Horse Tales Carien Schippers: Equine photographer extraordinaireby Judy Van Put

For a number of years, we’ve enjoyed receiving weekly emails from Image Equine Photography, featuring a “Photo of the Week.” Carien Schippers, originator of the site, chooses stunning images of equines she has photographed to share. She adds inspirational quotes and interesting facts on the breed, discipline or the region/country where the photo was taken. She started the “Photo of the Week” about a dozen years ago but has been an equine photographer for practically her entire life.

Schippers’s childhood was steeped in horse culture, which helped shape her talents and passions. Born in Holland and spending time in New Zealand, she reminisced that in Europe, the public is aware of and involved in horses and horse sports. She said it was wonderful to see how Europeans viewed horses as an important part of their culture.

Her father’s career brought the family to this country when she was 9.

Photography came into her life early on; Schippers remembers “always taking pictures,” having received her first camera, an old 35mm German Werra, from her father when she was a child. As a youngster, she took lessons at a riding academy. She began photographing the other students at their lessons, which the instructor used as a learning tool, posting them on the bulletin board in the tack room to help point out the “rights” and “wrongs” of their riding. During her high school years Schippers would go to horse shows most weekends and take photographs of the horses and their riders. Her parents saw that she loved horses and photography, and suggested she look for a college where she could study both.

She found a good fit at SUNY Cobleskill, where she studied horse husbandry and spent a lot of time in the darkroom, developing her many photos. In 1978 she enrolled in the New England School of Photography in Boston.

A few years later she married, and the couple began a family. They moved to pastoral Walton, Delaware County, NY, where they raised their two daughters.

In the 1980s she started her personal photography business and for the rest of the ‘80s and ‘90s Schippers traveled throughout the Northeast, attending horse shows, photographing horses and events.

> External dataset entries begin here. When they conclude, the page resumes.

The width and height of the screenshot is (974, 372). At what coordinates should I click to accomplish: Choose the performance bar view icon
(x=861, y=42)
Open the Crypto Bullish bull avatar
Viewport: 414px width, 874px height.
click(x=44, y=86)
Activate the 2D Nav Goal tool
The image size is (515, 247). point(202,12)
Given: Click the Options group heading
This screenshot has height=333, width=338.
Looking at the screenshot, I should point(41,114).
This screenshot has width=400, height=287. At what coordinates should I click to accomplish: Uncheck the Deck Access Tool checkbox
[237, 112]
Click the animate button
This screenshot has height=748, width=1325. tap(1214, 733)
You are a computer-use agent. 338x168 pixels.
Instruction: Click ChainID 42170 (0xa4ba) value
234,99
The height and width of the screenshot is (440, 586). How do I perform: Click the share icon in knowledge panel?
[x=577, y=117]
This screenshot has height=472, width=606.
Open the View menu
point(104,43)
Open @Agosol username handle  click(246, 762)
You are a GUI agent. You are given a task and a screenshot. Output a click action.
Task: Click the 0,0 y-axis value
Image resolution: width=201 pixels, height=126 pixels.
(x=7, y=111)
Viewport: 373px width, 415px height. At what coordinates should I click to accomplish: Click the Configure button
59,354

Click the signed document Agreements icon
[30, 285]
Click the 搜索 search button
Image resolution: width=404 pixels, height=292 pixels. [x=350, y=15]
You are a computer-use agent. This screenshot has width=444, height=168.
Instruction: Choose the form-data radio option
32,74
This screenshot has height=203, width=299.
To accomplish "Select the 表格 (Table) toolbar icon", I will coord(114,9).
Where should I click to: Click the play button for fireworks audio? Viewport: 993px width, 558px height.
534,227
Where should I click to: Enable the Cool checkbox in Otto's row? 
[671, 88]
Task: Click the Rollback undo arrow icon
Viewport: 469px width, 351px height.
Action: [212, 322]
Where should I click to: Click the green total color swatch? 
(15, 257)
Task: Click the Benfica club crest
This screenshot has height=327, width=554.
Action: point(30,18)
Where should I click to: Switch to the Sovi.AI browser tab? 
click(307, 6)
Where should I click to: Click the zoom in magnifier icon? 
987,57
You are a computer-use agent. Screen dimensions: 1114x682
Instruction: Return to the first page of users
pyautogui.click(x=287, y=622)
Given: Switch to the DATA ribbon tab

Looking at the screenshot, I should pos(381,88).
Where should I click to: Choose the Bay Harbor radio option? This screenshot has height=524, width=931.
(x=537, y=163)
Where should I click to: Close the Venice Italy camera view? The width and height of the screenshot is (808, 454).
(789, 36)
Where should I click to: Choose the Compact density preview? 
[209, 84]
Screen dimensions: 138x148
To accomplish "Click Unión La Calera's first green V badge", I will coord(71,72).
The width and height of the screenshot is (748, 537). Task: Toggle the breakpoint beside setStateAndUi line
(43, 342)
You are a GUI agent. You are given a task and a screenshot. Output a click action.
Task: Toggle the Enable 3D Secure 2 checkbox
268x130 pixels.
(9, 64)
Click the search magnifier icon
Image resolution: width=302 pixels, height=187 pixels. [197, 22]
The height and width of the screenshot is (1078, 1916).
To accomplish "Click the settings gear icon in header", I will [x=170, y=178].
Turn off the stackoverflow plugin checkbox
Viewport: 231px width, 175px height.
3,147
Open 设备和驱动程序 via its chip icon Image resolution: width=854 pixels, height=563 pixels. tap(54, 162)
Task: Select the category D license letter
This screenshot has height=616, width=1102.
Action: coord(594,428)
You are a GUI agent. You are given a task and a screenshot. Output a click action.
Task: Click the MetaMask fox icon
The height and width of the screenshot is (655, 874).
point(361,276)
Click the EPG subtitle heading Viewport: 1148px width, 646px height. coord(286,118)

Each year she looks forward to attending the Horse Drive in Colorado, where she hosts photo workshops, and the week-long women’s retreat at a ranch in Wyoming which includes a day at the Deerwood Ranch Wild Horse Ecosanctuary. The sanctuary is for Bureau of Land Management unadoptable wild horses. Visitors are driven out on the range to observe these beautiful wild horses and see how they react with other horses and their equine families. She also enjoys the competitive trail ride at Brookfield, NY, and doing her photo shoots in woodlands instead of a dusty ring or arena. She finds that trail riders are always smiling and love to have their pictures taken while they are enjoying a pleasant ride in a beautiful setting.

Today, the business is “definitely harder,” she stated. “With digital photography, everybody’s a photographer,” whether using a digital camera or a cell phone. She has seen the field change a lot since she became involved, and her business has changed as well. By the end of the 1990s, Schippers began to accept fewer invitations to travel to photograph horse shows.

In 2000, she developed a website, EquinePhotographersNetwork (EPN), to enable photographers to network with each other and provide a support group. “There was a huge change to the digital learning curve, and having the internet was a great way to learn from each other,” she said. EPN was created to be a network to help satisfy the demand for equine photographers, and it’s still going strong, with a core group now of 280 members.

About five or six years ago, Schippers initiated the Daily Horse Shop, a group on Facebook where about 8,000 people are involved. Made up of horse lovers, she said that it’s a nice community. People are able to post their photos of horses each day, and she sponsors contests every couple of months. During the summer and winter solstices, “We ask people from around the world to take horse-related photos, and it’s fun to see what people are up to in a certain time during the year. Winter is harder but challenging, and people are funny – they’ll take their camera out and end up with something great and are glad they did! It’s a fun sense of community with positive feedback that people need,” she said.

Schippers has photographed many famous horses from across the globe; and her images, numbering about 25,000, are in the archives of her website. You can see her work at Imagequine.com.